Work request A. From the passage on NASCAR Racing, quote word for word the part that begins at the words "The Doppler effect" and stops after the words "as they pass.".
Work request B. For each statement, say whether it agrees with the passage on NASCAR Racing. Answer yes or no, and quote the words from the passage that decide it. (i) The game tracks three temperatures for each tire. (ii) Vehicles in the game can lift into the air. (iii) Players could pick between Goodyear and Hoosier tires.

Selected extract.
- Opening Delimiter -

The engine will fail if over-revved, and it can also fail from overheating (but such a scenario is rare).

Yellow flags can also be turned off and players can run any race distances of their choosing. The speed of computer opponents is also adjustable, providing a competitive race for players of varying skill levels.

The game contains many real-life drivers. The game is the first stock car racing simulator to include real sponsors on their respective cars. Alcohol and tobacco sponsors were removed, but alternate car sets from fans restored many of these.

NASCAR Racing also gives players the ability to set up their car in a realistic manner by adjusting the airdam height, rear spoiler angle, gear ratios, shocks, tire pressures, cambers and more.

Driving physics are realistically modeled in the game. The adjustable variables have a significant effect on handling, and the tires themselves will grip differently depending on wear and temperature.

Tires are modeled in much detail. The game keeps track of 3 temperatures for each tire, reflecting temperatures at the center, inner, and outer edges. Numerous variables can influence tire temperatures. For example, an underinflated tire will tend to heat more at the edges rather than the center. An incorrect camber setting can cause one edge to heat more than the other. Temperatures are also influenced by many other factors such as weight distribution, toe-in, driver behavior, and the cornering characteristics of the race track. Tires in the game perform optimally at elevated temperatures, but if they heat excessively this effect is lost. The player can view current tire temperatures using an in-game keyboard command.

Dedicated players can spend a great deal of time optimizing the car's setup to perform at its best on a particular race track. This testing process is normally performed using the game's Practice or Testing modes. The player's setup can be saved to disk for future recall, and the game also provides a few prefabricated setups for each track.

Vehicles cannot lift into the air. The graphics system always renders them with all 4 wheels on the ground, although the physics system may attribute wheels with varying amounts of downforce (potentially resulting in no traction).

The Doppler effect is simulated. Vehicles approaching at high relative speed will emit a higher frequency engine sound, which will shift to a lower frequency as they pass.

A separate program called the Paintkit was included with NASCAR Racing, which allowed users to design their own race cars and import them into the game. As well as this, players could change the car type (Chevrolet Lumina, Ford Thunderbird or Pontiac Grand Prix) and the brand of tires used (Goodyear or Hoosier).

==Soundtrack==
Former racer-turned-broadcaster, Ned Jarrett loaned his voice to the game's title sequence, saying, "I'm Ned Jarrett. From Papyrus, this is NASCAR Racing". These were the only spoken words heard in the game as there was no in-race commentary or communication from the crew chief. Music for the game was provided by members of Skid Row, including bass player Rachel Bolan who also appeared in the game as a driver of a green-and-purple No. 00 car with the letters "RB" on the hood.

- Closing Delimiter -

Supplied entries.
- Opening Delimiter -

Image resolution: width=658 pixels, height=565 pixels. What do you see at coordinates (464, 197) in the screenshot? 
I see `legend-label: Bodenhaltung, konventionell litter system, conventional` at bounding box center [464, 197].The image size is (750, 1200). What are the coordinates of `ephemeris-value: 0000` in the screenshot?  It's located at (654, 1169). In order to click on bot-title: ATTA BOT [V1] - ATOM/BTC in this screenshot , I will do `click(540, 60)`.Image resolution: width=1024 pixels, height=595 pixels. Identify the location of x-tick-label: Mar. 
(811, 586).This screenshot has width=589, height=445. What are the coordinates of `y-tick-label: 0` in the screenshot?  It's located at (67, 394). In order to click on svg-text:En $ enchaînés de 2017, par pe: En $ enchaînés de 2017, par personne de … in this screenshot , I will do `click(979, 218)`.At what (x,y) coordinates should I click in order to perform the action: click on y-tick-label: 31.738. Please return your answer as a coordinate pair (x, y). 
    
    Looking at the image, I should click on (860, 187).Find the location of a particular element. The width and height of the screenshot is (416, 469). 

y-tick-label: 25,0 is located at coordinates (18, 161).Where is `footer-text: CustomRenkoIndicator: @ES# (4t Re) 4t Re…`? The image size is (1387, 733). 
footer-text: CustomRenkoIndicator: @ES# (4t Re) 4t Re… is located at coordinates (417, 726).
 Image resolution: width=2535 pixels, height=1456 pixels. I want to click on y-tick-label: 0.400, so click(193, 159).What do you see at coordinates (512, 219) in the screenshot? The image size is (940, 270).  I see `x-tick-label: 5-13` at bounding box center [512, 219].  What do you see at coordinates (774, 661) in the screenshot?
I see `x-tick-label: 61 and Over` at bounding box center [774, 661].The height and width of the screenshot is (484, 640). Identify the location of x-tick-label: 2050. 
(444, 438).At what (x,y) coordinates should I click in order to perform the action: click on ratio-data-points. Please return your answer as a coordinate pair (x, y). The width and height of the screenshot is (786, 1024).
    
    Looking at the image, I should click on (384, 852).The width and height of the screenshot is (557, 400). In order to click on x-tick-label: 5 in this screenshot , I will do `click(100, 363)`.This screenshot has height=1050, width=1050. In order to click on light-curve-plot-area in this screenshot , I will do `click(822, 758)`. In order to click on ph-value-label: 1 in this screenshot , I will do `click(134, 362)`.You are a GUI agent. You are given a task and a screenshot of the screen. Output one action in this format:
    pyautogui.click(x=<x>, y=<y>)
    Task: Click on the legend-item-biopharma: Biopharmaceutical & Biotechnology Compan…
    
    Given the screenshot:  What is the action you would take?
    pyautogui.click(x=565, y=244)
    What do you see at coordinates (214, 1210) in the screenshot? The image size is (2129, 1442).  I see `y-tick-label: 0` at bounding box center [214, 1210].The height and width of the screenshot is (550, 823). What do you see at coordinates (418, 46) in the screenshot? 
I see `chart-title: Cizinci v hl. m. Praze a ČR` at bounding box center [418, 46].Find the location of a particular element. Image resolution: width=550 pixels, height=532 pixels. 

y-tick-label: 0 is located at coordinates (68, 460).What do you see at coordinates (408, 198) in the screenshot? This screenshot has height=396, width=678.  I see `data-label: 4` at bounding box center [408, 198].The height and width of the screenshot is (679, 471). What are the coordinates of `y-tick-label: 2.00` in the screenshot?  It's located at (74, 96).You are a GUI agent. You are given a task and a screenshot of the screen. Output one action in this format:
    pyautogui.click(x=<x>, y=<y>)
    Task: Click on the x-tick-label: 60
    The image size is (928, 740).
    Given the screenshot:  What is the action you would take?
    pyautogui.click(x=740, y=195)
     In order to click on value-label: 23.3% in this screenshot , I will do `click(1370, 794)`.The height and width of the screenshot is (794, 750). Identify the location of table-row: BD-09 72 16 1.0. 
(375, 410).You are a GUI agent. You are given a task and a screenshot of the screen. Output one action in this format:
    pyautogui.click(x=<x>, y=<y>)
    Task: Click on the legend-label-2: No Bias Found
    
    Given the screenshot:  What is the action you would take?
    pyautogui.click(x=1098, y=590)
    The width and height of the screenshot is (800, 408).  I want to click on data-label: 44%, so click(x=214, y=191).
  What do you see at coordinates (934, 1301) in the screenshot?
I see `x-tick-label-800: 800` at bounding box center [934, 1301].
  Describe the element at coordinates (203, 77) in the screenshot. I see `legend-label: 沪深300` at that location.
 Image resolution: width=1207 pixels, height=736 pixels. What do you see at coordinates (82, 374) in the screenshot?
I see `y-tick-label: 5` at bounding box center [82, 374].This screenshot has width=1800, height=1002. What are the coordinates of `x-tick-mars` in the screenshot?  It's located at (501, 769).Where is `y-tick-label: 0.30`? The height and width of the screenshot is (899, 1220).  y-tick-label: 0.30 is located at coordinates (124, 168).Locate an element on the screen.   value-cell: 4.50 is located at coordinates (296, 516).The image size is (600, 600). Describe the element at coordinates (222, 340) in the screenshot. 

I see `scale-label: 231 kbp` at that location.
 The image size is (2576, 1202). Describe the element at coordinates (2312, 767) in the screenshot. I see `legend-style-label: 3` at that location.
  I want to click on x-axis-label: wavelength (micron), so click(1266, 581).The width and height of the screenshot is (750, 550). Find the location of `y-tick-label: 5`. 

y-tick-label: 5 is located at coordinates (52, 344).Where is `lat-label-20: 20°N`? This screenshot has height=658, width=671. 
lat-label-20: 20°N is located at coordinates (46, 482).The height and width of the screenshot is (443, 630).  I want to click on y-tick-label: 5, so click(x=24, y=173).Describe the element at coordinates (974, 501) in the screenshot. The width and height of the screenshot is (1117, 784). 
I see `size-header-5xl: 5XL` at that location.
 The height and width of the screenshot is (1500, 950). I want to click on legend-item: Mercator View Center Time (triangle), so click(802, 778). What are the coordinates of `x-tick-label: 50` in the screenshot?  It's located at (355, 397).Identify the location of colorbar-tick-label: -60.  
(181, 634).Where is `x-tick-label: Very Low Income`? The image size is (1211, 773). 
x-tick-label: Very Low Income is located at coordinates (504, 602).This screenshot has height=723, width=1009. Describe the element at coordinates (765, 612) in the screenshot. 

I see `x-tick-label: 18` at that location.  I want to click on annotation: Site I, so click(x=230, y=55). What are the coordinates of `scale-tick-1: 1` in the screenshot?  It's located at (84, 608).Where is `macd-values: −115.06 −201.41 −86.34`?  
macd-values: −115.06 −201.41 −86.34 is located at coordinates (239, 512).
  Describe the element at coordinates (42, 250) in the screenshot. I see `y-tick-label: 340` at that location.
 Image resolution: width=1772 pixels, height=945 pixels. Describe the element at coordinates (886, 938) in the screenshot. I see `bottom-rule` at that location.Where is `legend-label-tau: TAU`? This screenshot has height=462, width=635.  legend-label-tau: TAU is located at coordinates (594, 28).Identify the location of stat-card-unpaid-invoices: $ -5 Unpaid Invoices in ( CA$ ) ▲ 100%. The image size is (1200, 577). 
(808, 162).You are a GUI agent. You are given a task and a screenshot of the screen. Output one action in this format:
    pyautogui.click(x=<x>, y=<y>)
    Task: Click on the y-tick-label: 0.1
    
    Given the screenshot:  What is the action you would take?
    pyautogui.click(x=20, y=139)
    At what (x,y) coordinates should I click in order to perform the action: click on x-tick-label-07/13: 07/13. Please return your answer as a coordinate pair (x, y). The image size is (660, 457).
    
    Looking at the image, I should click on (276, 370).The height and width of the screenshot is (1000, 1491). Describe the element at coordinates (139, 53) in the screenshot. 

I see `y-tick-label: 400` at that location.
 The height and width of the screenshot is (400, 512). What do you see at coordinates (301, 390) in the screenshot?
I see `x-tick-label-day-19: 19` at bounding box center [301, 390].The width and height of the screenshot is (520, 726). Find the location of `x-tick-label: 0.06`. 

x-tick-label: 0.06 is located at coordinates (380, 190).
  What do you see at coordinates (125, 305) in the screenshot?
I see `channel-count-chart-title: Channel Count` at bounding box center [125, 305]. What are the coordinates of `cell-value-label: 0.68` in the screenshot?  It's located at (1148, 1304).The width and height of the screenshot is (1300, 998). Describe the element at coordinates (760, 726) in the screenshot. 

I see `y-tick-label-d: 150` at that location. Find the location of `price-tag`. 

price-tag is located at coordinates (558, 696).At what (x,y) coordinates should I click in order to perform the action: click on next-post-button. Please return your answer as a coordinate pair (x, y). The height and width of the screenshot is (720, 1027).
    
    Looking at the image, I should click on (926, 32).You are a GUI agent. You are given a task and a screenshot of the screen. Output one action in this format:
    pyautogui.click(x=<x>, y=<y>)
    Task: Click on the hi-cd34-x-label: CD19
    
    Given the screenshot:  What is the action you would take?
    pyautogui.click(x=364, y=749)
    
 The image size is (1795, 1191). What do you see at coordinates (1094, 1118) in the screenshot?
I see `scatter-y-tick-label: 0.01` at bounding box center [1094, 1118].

- Closing Delimiter -

Exercise answer A.
The Doppler effect is simulated. Vehicles approaching at high relative speed will emit a higher frequency engine sound, which will shift to a lower frequency as they pass.

Exercise answer B.
(i) Yes: "The game keeps track of 3 temperatures for each tire"
(ii) No: "Vehicles cannot lift into the air."
(iii) Yes: "the brand of tires used (Goodyear or Hoosier)"